Take five with Dr Lisa Stewart

The Associate Head of the School of Nursing debunks some of the myths and misconceptions about nursing as a career.

Dr Lisa Stewart (second from left, front row) is the Associate Head of the School of Nursing.

Q. What’s the most commonly asked question about our Nursing programme?

A. We are often asked if our Nursing programme is all theory and the answer is ‘no’.  Our student nurses get practical training in a range of clinical settings throughout the programme and this begins in their first year with a three-week acute care placement.
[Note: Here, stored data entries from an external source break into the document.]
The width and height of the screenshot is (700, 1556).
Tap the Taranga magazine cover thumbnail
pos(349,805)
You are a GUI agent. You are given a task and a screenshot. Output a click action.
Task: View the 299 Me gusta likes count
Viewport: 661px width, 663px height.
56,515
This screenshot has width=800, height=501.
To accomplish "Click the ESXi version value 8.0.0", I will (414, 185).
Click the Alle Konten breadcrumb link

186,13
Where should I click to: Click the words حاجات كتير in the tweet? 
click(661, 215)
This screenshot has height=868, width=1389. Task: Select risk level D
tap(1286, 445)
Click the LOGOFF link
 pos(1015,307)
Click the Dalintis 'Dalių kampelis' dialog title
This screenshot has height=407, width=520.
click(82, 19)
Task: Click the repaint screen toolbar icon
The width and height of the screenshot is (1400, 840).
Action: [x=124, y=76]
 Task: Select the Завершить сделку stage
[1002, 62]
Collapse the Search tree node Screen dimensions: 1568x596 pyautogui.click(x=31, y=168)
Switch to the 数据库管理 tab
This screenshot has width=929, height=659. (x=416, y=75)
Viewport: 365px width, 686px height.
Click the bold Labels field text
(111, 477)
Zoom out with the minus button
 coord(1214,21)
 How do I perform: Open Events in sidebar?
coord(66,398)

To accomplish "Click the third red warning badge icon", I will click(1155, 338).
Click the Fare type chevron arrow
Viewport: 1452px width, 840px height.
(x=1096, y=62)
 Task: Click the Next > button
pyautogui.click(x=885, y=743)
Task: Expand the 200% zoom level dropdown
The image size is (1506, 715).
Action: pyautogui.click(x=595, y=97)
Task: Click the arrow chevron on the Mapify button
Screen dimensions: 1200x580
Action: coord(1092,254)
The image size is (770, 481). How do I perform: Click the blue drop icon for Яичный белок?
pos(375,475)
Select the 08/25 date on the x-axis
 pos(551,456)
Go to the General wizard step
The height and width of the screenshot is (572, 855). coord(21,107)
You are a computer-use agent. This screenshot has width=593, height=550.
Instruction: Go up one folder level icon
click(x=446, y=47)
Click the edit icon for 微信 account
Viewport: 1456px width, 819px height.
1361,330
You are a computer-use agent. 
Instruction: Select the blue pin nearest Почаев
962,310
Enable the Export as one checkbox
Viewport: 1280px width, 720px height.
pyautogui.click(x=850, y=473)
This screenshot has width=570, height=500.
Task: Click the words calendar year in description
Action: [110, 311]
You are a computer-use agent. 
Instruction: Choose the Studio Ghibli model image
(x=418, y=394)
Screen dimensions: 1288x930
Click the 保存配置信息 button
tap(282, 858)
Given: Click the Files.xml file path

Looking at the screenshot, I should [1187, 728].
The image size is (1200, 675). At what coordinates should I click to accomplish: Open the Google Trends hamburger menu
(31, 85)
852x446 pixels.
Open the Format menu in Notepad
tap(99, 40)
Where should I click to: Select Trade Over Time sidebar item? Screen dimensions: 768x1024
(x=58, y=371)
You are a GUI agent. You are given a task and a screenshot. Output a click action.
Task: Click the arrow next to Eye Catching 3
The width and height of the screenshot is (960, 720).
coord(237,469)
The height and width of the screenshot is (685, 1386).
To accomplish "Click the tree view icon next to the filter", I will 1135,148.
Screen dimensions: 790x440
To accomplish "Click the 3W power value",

Q. Is nursing a female profession?

A. Historically, nursing was a male dominated career. Florence Nightingale, credited with founding modern nursing, had a strong influence on declaring women more suited to the role - however this was during the Victorian era and Nursing has come a long way since then. There are a number of male nurses and an increasing number of male nursing students. Gender does not determine who should or would be a good nurse but rather a person’s ability to apply in-depth knowledge, effective communication, people skills, leadership and teamwork are the attributes that makes a great nurse.

Q. Do nurses just do the work doctors do not want to do?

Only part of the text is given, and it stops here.